Segment Start: MATERIAL FOR THIS TASK

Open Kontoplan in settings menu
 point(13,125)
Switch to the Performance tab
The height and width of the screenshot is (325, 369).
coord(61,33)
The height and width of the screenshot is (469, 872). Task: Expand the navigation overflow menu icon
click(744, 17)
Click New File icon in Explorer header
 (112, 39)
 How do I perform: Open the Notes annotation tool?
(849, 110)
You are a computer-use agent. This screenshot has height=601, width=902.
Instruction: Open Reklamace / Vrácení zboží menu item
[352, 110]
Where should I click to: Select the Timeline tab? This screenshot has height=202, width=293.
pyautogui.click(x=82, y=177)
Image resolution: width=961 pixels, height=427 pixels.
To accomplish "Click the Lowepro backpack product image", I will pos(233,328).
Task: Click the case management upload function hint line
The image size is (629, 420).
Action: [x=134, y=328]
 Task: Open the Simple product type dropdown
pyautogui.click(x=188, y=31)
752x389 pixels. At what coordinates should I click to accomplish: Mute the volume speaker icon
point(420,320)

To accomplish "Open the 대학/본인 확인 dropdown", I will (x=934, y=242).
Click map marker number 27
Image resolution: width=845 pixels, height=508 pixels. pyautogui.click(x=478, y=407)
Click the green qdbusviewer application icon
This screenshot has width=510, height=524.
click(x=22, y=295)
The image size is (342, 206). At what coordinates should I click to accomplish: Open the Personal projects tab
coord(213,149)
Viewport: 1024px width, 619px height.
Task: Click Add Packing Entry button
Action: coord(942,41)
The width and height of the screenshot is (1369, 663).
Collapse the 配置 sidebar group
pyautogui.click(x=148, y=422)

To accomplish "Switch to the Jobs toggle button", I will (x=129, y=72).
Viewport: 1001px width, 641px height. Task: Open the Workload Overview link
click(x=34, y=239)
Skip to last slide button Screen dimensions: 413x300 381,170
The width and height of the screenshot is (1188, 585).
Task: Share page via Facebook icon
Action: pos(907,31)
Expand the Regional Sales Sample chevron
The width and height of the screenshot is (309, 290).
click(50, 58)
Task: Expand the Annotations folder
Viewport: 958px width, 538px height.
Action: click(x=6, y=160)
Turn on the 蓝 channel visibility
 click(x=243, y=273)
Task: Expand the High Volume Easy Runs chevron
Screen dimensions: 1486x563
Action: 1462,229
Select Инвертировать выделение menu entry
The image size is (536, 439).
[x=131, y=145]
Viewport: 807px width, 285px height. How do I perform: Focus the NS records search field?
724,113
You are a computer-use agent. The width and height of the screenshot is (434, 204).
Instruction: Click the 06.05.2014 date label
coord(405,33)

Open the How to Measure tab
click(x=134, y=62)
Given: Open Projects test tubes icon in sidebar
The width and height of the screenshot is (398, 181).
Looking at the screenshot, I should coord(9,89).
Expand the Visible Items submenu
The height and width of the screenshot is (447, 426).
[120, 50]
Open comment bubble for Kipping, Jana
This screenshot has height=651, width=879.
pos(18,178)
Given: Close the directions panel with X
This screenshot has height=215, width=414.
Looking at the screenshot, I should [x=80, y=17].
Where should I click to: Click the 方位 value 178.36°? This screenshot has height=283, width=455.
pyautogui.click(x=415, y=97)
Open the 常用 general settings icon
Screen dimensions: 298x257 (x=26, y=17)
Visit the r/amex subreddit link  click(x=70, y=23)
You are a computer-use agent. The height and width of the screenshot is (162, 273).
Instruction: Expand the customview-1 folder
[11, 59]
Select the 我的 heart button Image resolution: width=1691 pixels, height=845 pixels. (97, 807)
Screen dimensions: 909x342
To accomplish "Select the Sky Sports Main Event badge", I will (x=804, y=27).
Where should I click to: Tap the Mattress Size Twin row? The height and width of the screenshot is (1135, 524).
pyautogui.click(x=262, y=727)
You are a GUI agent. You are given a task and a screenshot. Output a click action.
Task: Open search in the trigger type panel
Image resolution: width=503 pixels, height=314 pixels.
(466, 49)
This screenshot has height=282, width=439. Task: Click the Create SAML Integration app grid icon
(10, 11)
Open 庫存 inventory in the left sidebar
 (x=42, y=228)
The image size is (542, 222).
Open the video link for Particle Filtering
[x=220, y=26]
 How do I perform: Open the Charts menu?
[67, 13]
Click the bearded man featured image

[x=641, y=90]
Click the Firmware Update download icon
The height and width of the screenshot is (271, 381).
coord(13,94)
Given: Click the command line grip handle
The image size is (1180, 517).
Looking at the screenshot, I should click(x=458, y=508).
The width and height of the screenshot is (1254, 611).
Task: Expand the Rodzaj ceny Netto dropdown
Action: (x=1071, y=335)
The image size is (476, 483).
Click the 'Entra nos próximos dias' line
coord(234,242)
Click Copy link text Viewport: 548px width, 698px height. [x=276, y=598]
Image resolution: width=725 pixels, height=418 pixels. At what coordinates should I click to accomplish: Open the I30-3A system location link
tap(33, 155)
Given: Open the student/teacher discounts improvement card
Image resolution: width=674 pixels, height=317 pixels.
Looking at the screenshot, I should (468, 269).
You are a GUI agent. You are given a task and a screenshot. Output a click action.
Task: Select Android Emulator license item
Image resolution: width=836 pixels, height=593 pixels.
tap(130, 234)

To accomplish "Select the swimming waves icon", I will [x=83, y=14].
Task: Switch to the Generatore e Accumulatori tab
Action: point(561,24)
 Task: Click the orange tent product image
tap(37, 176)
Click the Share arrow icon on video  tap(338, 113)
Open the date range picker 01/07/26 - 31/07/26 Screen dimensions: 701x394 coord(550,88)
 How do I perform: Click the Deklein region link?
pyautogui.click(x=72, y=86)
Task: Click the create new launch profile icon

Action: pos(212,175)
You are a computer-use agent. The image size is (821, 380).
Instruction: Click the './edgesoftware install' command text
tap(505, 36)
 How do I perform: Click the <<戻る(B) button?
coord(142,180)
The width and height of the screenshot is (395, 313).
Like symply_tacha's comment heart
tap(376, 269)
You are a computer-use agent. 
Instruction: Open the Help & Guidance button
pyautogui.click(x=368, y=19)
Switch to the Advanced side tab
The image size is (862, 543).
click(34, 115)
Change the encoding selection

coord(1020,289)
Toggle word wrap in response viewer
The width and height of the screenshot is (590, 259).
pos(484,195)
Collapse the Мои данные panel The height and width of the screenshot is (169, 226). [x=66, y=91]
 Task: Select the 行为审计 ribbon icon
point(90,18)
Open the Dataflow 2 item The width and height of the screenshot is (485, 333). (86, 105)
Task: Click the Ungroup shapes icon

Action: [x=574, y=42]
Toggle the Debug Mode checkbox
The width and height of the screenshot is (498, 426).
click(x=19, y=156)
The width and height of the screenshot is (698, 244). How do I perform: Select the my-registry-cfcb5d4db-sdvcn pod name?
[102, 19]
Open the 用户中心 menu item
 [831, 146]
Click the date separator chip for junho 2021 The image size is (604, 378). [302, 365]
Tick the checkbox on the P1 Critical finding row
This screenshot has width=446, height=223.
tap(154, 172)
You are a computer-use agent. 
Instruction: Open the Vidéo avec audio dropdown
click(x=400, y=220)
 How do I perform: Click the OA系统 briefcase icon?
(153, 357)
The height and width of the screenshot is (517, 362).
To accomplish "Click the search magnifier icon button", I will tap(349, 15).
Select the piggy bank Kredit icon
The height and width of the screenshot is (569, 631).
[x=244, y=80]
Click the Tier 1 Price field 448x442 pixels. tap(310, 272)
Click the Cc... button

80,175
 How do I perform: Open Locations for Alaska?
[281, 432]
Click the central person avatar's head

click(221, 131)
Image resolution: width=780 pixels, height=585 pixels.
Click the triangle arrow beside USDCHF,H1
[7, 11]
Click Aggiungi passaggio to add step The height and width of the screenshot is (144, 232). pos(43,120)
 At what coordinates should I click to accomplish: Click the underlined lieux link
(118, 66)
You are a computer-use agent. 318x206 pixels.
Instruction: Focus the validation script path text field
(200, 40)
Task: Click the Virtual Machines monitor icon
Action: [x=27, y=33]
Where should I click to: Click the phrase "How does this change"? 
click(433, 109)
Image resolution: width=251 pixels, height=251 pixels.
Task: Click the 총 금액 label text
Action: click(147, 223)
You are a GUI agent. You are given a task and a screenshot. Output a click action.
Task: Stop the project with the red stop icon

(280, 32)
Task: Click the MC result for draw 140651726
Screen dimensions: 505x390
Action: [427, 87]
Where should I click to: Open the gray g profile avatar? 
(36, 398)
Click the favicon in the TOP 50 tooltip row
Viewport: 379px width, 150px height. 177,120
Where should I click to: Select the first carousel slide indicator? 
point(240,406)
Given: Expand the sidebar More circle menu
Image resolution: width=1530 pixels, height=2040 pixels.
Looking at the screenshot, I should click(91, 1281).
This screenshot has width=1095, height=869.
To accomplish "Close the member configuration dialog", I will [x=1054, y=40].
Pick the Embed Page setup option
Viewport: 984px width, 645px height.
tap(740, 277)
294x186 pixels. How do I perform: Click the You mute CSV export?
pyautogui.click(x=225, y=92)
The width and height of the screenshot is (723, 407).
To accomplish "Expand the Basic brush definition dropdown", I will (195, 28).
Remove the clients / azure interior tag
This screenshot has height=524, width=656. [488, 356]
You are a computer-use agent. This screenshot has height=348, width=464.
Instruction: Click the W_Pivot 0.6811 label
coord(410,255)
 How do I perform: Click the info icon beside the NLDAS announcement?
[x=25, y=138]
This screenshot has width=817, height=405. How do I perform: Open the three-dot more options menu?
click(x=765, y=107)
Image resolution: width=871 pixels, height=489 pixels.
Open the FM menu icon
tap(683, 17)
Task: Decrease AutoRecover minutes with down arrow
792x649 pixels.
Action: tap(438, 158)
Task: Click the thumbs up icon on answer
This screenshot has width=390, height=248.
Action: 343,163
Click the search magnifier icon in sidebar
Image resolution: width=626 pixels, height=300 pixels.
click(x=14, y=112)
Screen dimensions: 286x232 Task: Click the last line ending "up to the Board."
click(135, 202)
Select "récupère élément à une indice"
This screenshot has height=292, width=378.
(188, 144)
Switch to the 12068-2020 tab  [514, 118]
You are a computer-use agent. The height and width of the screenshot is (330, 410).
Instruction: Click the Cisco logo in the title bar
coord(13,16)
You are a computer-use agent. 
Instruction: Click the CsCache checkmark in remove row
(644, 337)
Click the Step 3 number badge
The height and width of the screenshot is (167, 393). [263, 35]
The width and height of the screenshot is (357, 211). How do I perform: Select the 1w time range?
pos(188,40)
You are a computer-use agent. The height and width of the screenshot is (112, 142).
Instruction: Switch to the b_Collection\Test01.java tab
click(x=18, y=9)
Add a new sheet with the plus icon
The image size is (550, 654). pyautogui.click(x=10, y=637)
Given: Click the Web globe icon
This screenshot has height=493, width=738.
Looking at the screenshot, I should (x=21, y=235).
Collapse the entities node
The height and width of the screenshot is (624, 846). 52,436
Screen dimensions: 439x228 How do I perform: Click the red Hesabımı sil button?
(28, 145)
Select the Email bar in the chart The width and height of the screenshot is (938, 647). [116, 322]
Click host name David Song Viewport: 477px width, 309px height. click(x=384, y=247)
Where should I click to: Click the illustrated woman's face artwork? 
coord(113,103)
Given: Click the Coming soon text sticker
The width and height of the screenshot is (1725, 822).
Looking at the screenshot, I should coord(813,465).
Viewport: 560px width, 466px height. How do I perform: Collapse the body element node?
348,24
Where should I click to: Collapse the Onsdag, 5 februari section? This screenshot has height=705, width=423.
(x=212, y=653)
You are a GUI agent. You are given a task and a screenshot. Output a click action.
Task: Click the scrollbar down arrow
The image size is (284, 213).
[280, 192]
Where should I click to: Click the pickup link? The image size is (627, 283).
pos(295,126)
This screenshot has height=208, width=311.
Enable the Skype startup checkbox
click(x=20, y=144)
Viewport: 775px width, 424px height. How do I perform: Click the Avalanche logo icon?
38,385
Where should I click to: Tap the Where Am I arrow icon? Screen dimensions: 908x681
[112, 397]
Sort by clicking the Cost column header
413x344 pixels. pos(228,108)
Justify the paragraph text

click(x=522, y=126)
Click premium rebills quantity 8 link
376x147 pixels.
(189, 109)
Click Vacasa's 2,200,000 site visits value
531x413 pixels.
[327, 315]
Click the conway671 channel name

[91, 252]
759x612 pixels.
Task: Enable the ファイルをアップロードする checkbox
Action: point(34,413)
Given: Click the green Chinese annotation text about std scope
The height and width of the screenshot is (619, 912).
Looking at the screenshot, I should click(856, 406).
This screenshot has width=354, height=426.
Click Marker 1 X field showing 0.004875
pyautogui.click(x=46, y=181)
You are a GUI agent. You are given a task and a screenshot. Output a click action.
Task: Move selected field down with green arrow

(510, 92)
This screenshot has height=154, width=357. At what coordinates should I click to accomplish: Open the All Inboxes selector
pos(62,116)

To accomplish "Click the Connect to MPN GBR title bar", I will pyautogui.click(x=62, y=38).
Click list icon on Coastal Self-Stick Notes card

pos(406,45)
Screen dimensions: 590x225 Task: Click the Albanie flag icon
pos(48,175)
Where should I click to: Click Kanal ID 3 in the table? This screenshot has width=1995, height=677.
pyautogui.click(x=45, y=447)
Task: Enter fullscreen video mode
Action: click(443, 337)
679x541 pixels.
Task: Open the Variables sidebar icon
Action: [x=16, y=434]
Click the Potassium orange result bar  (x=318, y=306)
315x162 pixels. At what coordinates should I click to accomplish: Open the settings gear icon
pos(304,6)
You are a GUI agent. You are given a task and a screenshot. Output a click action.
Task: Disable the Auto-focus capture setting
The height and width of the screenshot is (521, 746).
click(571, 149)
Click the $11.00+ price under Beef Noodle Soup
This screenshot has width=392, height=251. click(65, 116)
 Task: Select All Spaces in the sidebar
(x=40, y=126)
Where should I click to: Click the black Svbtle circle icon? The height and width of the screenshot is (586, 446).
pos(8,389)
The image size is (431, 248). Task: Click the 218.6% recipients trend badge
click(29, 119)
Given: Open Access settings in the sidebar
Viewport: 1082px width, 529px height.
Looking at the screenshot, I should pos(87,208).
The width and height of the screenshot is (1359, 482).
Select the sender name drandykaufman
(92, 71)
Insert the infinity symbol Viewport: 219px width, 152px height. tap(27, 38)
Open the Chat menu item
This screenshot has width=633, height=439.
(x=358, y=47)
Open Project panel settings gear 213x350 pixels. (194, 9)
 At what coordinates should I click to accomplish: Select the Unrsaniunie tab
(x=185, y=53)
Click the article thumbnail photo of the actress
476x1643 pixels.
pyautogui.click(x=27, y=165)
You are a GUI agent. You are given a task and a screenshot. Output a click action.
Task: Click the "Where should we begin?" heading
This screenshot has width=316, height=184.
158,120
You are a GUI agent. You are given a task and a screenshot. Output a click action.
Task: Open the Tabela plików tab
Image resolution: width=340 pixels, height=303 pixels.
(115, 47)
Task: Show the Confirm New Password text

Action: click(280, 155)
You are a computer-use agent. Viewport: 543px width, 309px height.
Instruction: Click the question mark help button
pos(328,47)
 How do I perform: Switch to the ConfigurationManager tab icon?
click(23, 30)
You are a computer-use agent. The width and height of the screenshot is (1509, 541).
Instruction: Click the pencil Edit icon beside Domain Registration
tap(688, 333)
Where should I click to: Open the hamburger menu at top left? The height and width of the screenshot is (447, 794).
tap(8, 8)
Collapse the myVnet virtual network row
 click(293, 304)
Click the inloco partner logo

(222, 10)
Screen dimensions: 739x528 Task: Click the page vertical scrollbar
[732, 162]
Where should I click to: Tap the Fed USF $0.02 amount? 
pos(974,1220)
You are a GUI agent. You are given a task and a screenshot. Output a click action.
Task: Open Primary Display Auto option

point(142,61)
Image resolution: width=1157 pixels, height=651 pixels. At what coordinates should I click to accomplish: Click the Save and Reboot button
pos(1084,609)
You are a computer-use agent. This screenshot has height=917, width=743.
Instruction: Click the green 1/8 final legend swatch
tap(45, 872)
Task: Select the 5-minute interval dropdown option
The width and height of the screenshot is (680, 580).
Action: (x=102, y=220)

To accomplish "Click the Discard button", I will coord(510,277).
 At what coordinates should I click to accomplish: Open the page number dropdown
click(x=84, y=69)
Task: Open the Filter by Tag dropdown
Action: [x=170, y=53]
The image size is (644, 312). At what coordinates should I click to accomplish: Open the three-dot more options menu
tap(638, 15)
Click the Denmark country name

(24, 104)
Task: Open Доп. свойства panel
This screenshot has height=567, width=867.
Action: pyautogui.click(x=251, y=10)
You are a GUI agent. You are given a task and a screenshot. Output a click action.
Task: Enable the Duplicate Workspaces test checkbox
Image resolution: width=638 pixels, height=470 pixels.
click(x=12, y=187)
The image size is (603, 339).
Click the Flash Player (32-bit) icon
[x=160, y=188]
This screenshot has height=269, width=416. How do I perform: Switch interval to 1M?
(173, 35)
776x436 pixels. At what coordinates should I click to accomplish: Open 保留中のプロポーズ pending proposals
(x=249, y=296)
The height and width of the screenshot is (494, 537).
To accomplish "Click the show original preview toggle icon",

Segment End: MATERIAL FOR THIS TASK

* WHAT NEEDS TO BE DONE
For the string "Close", show each line of the listing where it appears.

* ANSWER BOX
Given: Close the directions panel with X
To accomplish "Close the member configuration dialog", I will [x=1054, y=40].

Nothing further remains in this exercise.